SET TASK 1
In the text about the MacArthur Foundation's Digital Media and Learning Initiative, how many adolescents did Kahne, Middaugh, and Evans survey?
* BEGIN PAGE *
The competition is supported by the John D. and Catherine T. MacArthur Foundation and administered by the Humanities, Arts, Science, and Technology Advanced Collaboratory (HASTAC) and is just one part of the MacArthur Foundation’s Digital Media and Learning Initiative. The initiative also supports empirical research projects to help determine how digital technologies are changing the way young people learn, play, socialize, and participate in civic life. For the past few years, these findings, reports, and white papers have been published by MIT Press Journals, and many are available for free online. A few titles are even available for the Kindle:
- For “The Civic Potential of Video Games,” Joseph Kahne, Ellen Middaugh, and Chris Evans surveyed over 1,000 adolescents and found a correlation between certain kinds of video game play and actual civic engagement. This article also explores how certain aspects of game play (not necessarily content) encourage interest in civic and political activity.
- “Living and Learning with New Media: Summary of Findings from the Digital Youth Project” by Mizuko Ito et al. summarizes a three-year qualitative ethnographic study to describe the “new media ecology” and document the “everyday lives of youth as they engage with new media.”
- Focusing on “meaningful and socially responsible participation online,” “Young People, Ethics, and the New Digital Media: A Synthesis from the Good Play Project” by Carrie James explores the idea of “good play” in the context of rapidly evolving and contested notions of privacy, identity, and ownership.
* END PAGE *
SET TASK 2
Reproduce the entries verbatim, from the line containing "Click the left arrow key icon" up to and including the last line of the entries.
* BEGIN MATERIAL PROVIDED *
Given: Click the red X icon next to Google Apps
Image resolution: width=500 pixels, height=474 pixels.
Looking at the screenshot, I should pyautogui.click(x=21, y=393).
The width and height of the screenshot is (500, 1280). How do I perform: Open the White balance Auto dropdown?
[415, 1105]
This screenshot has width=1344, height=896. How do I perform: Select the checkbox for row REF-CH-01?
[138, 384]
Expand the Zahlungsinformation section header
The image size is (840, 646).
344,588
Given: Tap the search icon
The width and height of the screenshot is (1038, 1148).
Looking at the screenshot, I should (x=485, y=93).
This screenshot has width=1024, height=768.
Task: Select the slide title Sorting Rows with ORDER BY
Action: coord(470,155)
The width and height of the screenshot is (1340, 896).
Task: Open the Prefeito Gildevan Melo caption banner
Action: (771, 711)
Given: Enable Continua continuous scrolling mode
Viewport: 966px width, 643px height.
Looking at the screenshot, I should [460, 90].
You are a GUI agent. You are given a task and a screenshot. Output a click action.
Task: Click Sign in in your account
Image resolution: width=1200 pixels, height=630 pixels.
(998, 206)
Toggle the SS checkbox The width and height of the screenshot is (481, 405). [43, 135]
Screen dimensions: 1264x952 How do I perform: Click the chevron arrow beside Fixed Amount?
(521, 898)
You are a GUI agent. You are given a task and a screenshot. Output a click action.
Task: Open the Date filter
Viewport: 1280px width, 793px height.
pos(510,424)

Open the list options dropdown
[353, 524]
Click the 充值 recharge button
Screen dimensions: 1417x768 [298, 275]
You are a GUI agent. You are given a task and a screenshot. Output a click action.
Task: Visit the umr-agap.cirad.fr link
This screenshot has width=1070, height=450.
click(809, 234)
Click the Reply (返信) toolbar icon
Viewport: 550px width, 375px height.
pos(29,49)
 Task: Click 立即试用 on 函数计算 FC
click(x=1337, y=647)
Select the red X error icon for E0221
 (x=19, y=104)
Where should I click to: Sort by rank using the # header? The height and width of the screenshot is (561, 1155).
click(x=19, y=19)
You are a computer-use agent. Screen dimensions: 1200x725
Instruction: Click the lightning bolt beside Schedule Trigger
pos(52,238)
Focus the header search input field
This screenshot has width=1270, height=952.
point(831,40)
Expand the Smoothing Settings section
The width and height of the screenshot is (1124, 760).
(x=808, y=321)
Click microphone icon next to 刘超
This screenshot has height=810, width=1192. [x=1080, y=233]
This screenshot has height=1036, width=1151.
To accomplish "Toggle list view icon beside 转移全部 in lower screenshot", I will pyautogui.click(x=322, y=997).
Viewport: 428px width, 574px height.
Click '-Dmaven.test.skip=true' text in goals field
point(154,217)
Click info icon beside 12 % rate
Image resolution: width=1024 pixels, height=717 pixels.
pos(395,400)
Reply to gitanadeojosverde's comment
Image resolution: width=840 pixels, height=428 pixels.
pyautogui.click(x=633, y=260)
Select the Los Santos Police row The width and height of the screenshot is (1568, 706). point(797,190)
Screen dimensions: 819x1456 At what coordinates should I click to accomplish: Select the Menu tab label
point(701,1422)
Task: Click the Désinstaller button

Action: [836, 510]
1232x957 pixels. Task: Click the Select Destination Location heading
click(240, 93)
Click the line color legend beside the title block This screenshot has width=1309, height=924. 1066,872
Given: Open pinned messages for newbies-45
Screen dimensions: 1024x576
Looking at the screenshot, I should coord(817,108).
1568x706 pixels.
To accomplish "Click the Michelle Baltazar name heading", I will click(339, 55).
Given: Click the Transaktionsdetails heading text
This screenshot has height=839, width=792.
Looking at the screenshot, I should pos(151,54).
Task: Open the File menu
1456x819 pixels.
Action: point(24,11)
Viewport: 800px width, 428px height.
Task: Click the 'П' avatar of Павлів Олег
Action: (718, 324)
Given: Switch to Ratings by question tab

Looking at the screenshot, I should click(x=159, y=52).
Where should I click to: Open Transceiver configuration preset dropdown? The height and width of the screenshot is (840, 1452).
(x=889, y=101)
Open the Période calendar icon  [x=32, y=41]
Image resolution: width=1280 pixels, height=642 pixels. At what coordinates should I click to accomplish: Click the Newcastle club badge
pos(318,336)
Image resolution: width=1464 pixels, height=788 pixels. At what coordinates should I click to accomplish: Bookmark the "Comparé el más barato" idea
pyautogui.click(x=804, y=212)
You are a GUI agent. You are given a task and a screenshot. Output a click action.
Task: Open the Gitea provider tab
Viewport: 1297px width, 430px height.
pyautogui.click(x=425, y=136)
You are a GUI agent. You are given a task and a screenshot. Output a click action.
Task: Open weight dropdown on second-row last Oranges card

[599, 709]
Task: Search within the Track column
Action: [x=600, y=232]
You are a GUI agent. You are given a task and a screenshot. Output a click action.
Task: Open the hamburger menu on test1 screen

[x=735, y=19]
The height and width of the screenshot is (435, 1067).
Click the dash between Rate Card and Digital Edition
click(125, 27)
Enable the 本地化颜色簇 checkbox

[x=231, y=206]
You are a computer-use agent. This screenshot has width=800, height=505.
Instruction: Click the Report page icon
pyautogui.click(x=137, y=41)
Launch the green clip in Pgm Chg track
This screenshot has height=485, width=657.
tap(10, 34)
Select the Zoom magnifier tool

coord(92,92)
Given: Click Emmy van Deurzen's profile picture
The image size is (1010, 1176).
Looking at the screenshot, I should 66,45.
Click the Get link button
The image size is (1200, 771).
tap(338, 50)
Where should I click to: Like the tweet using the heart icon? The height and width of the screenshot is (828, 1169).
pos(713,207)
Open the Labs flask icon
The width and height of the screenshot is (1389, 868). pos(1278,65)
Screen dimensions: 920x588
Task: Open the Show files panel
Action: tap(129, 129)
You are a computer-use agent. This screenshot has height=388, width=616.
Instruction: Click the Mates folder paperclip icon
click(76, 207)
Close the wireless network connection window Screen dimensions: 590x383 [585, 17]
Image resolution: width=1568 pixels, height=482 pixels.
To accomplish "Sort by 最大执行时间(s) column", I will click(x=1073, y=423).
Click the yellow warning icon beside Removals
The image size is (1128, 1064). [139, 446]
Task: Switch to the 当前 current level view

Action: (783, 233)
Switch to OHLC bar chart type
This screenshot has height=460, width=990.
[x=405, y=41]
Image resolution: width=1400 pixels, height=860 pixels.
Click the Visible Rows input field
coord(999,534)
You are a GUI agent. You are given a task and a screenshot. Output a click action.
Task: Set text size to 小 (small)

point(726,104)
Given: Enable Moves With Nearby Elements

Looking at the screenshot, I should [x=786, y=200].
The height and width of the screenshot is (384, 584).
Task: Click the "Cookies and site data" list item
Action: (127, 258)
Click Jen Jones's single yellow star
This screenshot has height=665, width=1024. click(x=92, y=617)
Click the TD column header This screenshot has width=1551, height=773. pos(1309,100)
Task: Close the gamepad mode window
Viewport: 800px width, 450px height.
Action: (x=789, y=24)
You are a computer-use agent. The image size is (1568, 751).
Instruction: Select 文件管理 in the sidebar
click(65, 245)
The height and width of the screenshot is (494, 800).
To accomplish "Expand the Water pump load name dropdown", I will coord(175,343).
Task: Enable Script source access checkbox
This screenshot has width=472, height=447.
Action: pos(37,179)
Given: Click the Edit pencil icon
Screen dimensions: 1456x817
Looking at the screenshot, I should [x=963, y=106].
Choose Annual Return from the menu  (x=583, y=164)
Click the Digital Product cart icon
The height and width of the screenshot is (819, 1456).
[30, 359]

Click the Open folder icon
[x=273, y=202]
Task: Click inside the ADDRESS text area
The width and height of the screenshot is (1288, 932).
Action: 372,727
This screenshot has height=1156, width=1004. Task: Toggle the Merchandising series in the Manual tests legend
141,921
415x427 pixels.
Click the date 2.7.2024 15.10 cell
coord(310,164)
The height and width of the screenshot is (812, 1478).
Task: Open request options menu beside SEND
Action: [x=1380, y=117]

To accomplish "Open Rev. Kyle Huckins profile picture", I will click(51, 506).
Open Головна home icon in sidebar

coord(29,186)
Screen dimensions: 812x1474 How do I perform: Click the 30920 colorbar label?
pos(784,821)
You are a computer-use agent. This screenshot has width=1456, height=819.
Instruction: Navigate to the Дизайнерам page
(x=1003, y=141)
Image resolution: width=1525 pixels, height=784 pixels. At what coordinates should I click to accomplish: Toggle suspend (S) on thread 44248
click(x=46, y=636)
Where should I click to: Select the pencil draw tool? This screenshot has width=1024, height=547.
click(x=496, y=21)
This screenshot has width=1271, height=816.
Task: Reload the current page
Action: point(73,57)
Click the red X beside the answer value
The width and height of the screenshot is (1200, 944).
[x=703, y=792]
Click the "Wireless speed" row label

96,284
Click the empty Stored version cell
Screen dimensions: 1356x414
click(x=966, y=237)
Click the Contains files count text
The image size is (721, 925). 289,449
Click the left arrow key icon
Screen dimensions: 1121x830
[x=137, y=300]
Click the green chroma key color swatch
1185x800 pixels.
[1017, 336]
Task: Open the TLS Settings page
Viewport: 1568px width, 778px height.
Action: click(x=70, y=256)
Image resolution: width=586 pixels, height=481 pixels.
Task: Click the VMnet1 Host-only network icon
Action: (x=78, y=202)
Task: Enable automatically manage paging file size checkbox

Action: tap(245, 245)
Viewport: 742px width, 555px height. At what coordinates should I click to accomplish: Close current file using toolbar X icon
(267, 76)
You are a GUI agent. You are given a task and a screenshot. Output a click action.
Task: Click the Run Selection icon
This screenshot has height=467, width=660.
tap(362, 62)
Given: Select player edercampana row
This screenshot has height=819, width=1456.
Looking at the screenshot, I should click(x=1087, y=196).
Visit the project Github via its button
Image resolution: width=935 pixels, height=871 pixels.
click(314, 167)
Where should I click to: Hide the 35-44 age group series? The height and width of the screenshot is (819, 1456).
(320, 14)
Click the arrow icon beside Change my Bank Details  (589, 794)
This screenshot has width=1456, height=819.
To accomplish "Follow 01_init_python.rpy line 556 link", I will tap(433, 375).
* END MATERIAL PROVIDED *
EXERCISE RESPONSE 1
Over 1,000 adolescents.

EXERCISE RESPONSE 2
Click the left arrow key icon
Screen dimensions: 1121x830
[x=137, y=300]
Click the green chroma key color swatch
1185x800 pixels.
[1017, 336]
Task: Open the TLS Settings page
Viewport: 1568px width, 778px height.
Action: click(x=70, y=256)
Image resolution: width=586 pixels, height=481 pixels.
Task: Click the VMnet1 Host-only network icon
Action: (x=78, y=202)
Task: Enable automatically manage paging file size checkbox

Action: tap(245, 245)
Viewport: 742px width, 555px height. At what coordinates should I click to accomplish: Close current file using toolbar X icon
(267, 76)
You are a GUI agent. You are given a task and a screenshot. Output a click action.
Task: Click the Run Selection icon
This screenshot has height=467, width=660.
tap(362, 62)
Given: Select player edercampana row
This screenshot has height=819, width=1456.
Looking at the screenshot, I should click(x=1087, y=196).
Visit the project Github via its button
Image resolution: width=935 pixels, height=871 pixels.
click(314, 167)
Where should I click to: Hide the 35-44 age group series? The height and width of the screenshot is (819, 1456).
(320, 14)
Click the arrow icon beside Change my Bank Details  (589, 794)
This screenshot has width=1456, height=819.
To accomplish "Follow 01_init_python.rpy line 556 link", I will tap(433, 375).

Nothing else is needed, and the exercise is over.